QUOTED PASSAGE -
=== Section Start ===

Crape Myrtles, sometimes spelled Crepe Myrtles, are popular plants in our southern landscapes, where they show-off with bright and vibrant blooms that last all summer long. These tough and hardy trees thrive in our hot and humid climate and require very little maintenance, making them a great choice for any property owner who wants to add a pop of color to their outdoor space.
Though easy to care for, crape myrtles do require a bit of proper pruning to reach their maximum potential. So you can enjoy healthy and happy blooms for years to come, here’s what you need to know about properly pruning a crape myrtle.
When to Prune?
When it comes to crape myrtles, pruning should only be done when absolutely necessary for the health, shape, or size of your tree. Pruning is not usually necessary for new blooms, and a well-maintained crape myrtle should be a low-maintenance tree that doesn’t require pruning year after year. The most common reasons to prune a crape myrtle include removing diseased or dying branches, clearing interior space for better sunlight penetration, and correcting excess overgrowth for a safer and more pleasing shape.
If you do choose to prune, pruning crape myrtles at the right time is just as important as doing it the right way. Pruning always promotes new growth, so you want to prune a crape myrtle toward the end of winter dormancy and right before spring growth begins. In our South Alabama climate, this means no later than the last week of February – though you can often begin as early as late January depending on the year.

=== Section End ===

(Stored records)
=== Section Start ===

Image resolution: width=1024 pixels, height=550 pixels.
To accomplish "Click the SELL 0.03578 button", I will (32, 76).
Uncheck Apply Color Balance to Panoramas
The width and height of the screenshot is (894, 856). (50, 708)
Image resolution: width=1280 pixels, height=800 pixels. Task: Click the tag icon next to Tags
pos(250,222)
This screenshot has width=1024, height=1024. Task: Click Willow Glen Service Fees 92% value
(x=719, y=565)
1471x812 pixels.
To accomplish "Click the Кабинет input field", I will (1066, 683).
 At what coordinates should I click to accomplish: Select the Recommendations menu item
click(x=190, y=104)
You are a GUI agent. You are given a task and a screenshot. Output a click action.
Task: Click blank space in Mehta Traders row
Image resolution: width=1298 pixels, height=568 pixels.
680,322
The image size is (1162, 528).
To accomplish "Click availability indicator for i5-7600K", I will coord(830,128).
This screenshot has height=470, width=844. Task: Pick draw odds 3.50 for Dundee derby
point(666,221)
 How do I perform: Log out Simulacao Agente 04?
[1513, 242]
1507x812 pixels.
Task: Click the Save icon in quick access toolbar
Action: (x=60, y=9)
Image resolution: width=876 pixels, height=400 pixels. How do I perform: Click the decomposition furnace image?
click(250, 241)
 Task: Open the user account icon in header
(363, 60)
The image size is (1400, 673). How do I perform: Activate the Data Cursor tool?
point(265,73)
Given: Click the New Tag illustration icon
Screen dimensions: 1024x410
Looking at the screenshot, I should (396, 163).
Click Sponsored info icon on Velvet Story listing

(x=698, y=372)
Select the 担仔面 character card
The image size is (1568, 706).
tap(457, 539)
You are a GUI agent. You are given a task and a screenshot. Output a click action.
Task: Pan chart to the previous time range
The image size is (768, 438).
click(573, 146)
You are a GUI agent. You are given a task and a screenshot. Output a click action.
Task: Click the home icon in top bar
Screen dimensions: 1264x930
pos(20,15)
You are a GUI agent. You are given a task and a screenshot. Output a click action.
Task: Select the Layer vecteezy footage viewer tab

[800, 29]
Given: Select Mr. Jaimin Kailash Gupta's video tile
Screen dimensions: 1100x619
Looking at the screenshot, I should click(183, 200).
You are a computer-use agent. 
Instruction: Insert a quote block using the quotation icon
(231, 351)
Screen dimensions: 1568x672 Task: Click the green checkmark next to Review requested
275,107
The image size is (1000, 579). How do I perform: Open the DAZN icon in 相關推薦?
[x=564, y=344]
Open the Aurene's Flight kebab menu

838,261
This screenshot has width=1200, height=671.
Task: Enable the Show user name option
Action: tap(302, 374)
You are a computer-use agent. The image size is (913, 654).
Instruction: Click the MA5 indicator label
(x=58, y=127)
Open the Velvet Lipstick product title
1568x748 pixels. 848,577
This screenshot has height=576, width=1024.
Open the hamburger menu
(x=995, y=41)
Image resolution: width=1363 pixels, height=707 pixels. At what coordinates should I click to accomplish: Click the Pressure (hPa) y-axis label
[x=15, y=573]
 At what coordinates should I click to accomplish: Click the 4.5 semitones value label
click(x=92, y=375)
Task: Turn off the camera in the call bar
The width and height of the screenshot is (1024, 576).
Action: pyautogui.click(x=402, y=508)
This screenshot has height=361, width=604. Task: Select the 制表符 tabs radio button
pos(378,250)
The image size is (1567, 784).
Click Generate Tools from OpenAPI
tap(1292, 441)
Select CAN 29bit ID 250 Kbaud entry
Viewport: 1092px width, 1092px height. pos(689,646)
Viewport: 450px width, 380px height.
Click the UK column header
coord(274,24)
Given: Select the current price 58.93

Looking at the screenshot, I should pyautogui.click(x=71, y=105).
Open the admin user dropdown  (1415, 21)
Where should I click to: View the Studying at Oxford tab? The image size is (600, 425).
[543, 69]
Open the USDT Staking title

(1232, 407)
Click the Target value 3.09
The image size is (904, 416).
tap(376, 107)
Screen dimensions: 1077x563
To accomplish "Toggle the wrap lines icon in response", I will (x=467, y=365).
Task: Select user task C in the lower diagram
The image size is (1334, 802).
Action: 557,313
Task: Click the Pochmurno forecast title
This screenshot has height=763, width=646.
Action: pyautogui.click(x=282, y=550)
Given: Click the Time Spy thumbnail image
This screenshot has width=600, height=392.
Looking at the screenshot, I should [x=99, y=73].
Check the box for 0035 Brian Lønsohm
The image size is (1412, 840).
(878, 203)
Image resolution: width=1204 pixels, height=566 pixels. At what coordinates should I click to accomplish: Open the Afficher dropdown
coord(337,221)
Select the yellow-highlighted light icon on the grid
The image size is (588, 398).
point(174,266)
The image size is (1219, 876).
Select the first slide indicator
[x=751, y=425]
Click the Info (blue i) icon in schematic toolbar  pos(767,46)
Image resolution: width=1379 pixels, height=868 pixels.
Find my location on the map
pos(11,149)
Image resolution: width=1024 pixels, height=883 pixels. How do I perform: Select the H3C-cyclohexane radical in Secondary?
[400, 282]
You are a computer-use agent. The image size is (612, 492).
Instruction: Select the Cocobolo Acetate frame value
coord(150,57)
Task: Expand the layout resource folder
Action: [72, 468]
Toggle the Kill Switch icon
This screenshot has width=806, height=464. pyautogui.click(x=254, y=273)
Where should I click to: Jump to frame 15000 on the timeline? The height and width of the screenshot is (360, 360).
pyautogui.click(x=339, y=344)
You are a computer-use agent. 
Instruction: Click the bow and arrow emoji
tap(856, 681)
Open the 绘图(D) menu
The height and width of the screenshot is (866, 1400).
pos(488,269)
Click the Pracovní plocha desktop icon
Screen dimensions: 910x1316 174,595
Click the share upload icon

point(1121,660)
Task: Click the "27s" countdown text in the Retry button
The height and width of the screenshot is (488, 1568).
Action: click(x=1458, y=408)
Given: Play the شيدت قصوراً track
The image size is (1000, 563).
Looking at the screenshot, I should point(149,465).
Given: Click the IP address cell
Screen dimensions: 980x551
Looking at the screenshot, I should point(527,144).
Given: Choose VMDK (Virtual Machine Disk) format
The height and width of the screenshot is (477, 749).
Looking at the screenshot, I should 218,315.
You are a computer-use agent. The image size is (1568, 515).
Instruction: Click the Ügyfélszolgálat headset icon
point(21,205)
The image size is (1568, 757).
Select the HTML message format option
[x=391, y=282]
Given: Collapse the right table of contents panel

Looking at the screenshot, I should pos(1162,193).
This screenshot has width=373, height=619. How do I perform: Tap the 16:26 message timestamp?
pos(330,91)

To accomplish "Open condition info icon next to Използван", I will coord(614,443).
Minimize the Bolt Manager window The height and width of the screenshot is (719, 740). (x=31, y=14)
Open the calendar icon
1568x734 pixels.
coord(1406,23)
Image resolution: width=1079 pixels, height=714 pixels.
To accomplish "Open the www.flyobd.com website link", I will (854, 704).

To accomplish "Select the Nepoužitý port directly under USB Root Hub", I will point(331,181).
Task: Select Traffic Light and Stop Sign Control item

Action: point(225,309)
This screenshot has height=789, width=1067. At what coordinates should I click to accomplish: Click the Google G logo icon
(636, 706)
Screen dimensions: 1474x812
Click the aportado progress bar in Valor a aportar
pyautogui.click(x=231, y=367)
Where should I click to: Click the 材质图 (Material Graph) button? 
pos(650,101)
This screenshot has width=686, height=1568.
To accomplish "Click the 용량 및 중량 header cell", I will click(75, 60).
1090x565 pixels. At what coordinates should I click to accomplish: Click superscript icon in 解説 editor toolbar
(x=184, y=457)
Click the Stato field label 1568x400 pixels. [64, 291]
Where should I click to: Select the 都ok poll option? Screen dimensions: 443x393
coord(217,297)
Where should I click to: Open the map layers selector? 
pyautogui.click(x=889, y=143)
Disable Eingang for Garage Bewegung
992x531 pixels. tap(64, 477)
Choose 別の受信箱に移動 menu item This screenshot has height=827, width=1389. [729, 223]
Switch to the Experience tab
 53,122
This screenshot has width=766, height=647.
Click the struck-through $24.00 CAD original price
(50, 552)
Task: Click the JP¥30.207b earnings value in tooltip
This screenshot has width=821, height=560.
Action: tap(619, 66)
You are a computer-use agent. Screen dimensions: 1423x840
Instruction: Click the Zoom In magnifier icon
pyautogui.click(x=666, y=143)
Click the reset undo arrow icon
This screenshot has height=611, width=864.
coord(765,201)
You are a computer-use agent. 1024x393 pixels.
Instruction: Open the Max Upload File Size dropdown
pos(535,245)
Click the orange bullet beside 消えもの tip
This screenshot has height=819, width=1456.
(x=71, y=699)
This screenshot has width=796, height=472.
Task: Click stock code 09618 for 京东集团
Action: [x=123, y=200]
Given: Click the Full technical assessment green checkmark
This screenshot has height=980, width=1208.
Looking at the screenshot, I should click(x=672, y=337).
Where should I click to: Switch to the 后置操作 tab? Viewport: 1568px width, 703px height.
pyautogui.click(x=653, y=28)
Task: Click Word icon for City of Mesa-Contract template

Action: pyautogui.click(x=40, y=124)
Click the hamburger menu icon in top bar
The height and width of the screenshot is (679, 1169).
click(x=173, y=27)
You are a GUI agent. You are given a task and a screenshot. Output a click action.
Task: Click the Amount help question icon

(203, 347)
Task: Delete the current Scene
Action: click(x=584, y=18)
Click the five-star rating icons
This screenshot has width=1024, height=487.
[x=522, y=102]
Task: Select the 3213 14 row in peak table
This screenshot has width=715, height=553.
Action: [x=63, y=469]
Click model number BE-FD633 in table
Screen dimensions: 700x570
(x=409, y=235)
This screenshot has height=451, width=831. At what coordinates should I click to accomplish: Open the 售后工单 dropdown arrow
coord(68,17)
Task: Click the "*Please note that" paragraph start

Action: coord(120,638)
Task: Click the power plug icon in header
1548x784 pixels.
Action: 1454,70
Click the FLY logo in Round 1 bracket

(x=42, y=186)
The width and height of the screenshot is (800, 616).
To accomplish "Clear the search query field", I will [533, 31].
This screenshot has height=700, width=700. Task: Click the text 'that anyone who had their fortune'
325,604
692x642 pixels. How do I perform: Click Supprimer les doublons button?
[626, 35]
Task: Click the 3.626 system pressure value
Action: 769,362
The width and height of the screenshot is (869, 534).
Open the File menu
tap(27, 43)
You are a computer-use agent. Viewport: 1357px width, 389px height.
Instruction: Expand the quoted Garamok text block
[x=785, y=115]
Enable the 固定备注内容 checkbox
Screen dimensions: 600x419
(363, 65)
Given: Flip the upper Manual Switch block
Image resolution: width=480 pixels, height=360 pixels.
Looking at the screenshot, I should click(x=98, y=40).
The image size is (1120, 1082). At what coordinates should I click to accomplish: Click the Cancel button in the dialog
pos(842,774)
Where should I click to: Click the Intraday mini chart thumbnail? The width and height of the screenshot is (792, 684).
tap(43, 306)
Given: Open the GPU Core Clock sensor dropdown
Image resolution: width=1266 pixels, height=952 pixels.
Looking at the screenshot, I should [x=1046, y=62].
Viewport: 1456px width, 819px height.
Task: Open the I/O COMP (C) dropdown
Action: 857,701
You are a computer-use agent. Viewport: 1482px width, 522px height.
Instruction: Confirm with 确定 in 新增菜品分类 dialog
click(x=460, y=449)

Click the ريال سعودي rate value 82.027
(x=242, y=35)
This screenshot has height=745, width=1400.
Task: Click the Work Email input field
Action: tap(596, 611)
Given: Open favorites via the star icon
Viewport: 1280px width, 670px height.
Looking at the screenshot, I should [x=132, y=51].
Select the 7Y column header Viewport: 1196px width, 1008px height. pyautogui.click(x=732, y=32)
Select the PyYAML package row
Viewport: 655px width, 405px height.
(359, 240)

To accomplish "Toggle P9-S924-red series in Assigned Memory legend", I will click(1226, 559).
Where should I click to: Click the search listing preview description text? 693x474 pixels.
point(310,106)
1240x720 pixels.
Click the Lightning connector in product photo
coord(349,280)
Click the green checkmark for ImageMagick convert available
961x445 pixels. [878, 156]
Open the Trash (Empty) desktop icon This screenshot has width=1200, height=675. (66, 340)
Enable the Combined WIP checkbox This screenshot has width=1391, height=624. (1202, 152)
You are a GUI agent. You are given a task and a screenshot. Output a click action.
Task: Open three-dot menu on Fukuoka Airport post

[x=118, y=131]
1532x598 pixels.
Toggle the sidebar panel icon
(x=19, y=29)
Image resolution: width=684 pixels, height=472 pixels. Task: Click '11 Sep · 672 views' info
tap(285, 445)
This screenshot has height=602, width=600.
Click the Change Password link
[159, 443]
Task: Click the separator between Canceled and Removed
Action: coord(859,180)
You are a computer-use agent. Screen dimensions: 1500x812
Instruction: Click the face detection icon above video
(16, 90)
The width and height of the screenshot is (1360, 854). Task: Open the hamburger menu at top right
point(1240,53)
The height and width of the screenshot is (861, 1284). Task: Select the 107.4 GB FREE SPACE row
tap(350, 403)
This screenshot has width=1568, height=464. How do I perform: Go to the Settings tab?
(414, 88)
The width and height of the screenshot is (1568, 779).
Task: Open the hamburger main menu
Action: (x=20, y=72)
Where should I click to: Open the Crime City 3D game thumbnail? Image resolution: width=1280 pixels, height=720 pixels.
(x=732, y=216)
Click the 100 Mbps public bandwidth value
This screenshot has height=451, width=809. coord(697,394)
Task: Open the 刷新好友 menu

=== Section End ===

Repeat word for word the part of the crape myrtle pruning text above that begins at "Crape Myrtles, sometimes" and stops after "When to Prune?".

FINAL ANSWER -
Crape Myrtles, sometimes spelled Crepe Myrtles, are popular plants in our southern landscapes, where they show-off with bright and vibrant blooms that last all summer long. These tough and hardy trees thrive in our hot and humid climate and require very little maintenance, making them a great choice for any property owner who wants to add a pop of color to their outdoor space.
Though easy to care for, crape myrtles do require a bit of proper pruning to reach their maximum potential. So you can enjoy healthy and happy blooms for years to come, here’s what you need to know about properly pruning a crape myrtle.
When to Prune?